**Assignment**
Give the total number of lines in the data below that include "computer", and nothing else.

##############################

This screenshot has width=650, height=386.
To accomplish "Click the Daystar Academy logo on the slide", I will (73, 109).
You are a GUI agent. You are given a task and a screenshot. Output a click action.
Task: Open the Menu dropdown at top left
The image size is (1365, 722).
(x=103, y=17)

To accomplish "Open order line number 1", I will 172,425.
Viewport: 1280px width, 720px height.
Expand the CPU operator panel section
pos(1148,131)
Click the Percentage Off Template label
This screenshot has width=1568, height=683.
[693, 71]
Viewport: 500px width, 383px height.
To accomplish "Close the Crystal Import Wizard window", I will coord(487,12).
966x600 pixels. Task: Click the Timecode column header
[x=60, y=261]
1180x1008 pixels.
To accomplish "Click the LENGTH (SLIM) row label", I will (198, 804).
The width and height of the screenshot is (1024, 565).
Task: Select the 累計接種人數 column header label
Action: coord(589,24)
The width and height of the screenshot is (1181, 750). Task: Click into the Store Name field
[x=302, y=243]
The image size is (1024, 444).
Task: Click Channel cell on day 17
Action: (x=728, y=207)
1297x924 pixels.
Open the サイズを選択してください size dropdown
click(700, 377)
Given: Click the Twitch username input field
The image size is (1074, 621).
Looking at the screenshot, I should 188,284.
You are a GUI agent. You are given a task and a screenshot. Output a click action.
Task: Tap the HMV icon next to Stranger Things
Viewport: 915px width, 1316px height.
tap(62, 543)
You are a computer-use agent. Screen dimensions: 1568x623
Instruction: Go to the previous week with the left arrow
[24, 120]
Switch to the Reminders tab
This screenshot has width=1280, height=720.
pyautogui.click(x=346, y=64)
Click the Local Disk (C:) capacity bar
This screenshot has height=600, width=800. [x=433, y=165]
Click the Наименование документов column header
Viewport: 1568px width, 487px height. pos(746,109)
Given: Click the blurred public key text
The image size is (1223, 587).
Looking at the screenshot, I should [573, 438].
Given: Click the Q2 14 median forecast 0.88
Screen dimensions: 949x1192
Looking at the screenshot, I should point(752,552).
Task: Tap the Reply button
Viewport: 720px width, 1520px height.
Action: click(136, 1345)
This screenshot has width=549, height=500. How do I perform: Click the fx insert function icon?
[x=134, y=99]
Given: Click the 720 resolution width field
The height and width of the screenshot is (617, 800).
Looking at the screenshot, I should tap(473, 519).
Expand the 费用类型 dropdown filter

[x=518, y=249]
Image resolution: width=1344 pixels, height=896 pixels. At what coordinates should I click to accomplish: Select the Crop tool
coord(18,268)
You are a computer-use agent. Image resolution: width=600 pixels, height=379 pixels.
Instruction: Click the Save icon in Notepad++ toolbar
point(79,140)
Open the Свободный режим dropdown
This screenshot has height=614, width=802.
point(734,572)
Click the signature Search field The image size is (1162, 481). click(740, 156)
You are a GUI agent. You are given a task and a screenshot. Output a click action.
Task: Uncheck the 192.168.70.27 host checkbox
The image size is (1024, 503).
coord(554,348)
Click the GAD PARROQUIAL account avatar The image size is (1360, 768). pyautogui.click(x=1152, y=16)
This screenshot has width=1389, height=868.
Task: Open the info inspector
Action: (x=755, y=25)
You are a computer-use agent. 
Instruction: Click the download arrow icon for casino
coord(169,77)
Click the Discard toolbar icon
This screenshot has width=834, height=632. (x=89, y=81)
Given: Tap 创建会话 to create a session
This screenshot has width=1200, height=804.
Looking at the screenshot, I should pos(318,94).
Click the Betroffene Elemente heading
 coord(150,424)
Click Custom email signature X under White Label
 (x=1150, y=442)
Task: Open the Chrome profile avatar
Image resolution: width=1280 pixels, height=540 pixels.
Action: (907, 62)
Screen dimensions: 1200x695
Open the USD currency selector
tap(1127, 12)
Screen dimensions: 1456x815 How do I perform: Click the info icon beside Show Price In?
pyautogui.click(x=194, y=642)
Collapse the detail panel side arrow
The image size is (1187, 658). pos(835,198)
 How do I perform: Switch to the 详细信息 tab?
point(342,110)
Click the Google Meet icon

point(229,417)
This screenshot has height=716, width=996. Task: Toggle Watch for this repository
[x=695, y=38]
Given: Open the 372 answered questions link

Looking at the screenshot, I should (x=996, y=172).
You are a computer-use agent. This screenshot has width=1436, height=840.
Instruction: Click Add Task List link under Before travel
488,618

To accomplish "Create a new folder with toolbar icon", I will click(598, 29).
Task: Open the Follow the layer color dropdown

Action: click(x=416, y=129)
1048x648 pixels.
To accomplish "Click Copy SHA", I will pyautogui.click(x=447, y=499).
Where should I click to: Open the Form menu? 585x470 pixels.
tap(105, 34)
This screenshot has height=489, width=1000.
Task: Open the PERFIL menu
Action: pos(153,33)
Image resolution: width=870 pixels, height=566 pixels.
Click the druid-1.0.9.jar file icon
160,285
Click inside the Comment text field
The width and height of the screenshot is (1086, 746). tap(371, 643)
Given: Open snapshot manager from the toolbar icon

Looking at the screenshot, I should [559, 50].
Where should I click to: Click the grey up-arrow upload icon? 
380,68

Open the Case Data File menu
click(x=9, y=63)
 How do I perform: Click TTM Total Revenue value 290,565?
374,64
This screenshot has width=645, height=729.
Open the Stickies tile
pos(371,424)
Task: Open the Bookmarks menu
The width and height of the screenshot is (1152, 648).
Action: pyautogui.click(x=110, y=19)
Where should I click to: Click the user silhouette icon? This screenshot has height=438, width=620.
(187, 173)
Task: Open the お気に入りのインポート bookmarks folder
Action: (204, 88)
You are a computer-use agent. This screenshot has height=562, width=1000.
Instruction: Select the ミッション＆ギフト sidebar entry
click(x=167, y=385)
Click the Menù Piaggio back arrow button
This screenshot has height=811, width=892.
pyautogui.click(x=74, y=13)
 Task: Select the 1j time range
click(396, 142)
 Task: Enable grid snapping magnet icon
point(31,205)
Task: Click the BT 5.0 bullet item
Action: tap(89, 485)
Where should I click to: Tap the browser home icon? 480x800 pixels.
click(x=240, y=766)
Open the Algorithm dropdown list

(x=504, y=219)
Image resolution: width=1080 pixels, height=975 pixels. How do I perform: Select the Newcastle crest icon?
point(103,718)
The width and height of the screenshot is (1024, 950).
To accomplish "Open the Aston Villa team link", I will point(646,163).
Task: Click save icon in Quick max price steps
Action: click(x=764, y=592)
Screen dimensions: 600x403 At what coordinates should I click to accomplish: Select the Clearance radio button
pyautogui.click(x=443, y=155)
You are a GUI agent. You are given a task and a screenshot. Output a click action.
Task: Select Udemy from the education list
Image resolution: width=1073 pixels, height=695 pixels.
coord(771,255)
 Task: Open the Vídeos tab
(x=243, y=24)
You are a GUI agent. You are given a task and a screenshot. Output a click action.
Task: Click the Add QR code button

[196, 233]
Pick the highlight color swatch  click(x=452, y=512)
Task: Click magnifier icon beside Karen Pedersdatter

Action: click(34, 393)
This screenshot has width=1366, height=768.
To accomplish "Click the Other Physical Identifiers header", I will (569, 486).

##############################

**Answer to this problem**
5